Tag Archives: proc sql

In-Database Processing with SAS 9.2

There are some new SAS In-Database processing features available with version 9.2. In addition to the explicit pass-through syntax with Proc SQL option, SAS has expanded its capacity to generate DBMS-specific or “native” SQL for Proc SQL and even non-SQL procedures to do more processing within the native databases and minimize I/O. Seven non-SQL procedures are now supported in Oracle and DB2, including Proc Freq, Proc Means, Proc Summary, Proc Tabulate, Proc Report, Proc Rank, and Proc Sort (additional procs are supported in Teradata). System options to enable additional output to the log are SASTRACE (see previous post) and SASTRACELOC. Use system options DIRECT_SQL and SQLGENERATION to enable and disable in-database processing and try comparing log output with and without in-database processing.

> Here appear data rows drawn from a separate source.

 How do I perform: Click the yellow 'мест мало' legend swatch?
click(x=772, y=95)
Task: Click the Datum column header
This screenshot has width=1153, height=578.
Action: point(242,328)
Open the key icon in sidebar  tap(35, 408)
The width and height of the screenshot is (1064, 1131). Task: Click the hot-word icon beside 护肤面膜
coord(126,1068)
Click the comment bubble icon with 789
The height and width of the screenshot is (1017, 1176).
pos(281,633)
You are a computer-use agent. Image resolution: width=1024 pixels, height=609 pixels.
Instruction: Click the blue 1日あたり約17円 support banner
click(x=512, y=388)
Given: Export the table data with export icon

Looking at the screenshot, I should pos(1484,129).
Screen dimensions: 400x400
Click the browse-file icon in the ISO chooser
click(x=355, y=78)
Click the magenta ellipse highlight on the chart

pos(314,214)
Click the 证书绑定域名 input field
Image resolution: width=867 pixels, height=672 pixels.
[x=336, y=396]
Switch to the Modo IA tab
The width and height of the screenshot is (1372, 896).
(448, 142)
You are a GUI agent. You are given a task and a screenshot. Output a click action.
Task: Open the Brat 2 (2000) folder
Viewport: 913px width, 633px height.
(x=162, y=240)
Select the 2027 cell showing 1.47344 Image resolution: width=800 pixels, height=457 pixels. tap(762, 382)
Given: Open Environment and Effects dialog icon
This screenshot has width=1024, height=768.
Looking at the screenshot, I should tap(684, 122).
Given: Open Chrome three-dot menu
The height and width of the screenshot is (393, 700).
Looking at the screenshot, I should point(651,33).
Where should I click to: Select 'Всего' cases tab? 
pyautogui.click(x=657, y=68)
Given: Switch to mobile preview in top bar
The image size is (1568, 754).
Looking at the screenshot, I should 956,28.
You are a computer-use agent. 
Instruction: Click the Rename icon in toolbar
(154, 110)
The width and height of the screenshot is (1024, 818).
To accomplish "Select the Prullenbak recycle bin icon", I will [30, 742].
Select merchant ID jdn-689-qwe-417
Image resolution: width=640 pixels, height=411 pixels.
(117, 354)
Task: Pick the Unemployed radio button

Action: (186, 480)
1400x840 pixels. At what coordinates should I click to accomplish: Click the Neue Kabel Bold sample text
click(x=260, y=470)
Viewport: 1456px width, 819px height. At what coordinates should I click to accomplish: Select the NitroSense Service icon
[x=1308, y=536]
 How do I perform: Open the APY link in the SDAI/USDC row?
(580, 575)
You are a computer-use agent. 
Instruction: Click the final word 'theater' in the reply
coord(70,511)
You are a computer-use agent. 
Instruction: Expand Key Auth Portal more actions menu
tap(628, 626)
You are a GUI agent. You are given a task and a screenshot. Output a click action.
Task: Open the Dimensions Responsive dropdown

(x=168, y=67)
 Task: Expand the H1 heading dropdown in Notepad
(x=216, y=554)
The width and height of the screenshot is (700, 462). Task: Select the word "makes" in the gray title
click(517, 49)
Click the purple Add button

Creating Row Numbers with Proc SQL

Some of you may be familiar with the Proc SQL NUMBER option. This option displays row/observation numbers with a report; however, it does not store these row numbers in a dataset. In order to create and store these row numbers, use the MONOTONIC() function. Here’s an admissions-related example of using MONOTONIC() with PROC RANK to create a list of unique procedure codes ranked by procedure type for each case id:

/*create listing of unique procedure codes*/
proc sql;
create table unique_procs as
select monotonic() as row,
sq.* from
(select
case_id,
mbr_num,
svc_dt,
proc_cd,
midsu_proc_mdfr_cd,
proc_ty,
case when proc_ty IN(‘4′,’5′,’RV’)then proc_cd end as rev_proc,
case when proc_ty in (‘7′,’HC’) then proc_cd end as hcpcs_proc,
case when proc_ty IN(‘1′,’CP’) then proc_cd end as cpt_proc,
case when proc_ty IN(‘9′,’IC’) then proc_cd end as icd9_proc
from work.ppo_ip_claim_all_&mkt
group by
case_id,
mbr_num,
svc_dt,
proc_cd,
midsu_proc_mdfr_cd,
proc_ty
)sq
order by
case_id,
proc_ty
;
quit;

/*number fields*/
proc rank data=work.unique_procs out=work.unique_procs_ranked ties=low;
by case_id proc_ty;
var row;
ranks ln_num;
run;

SAS System Options: SASTRACE

You can use the SAS system option SASTRACE to see where your SAS code is being processed when using implicit pass-through (with the libname statement vs. explicit pass-through syntax) to query a relational database. PC users must also use SASTRACELOC with SASTRACE to show trace results in the log. Even if your SAS code is not written using Proc SQL, SAS will still try to translate some of it and pass it through to the native database for processing.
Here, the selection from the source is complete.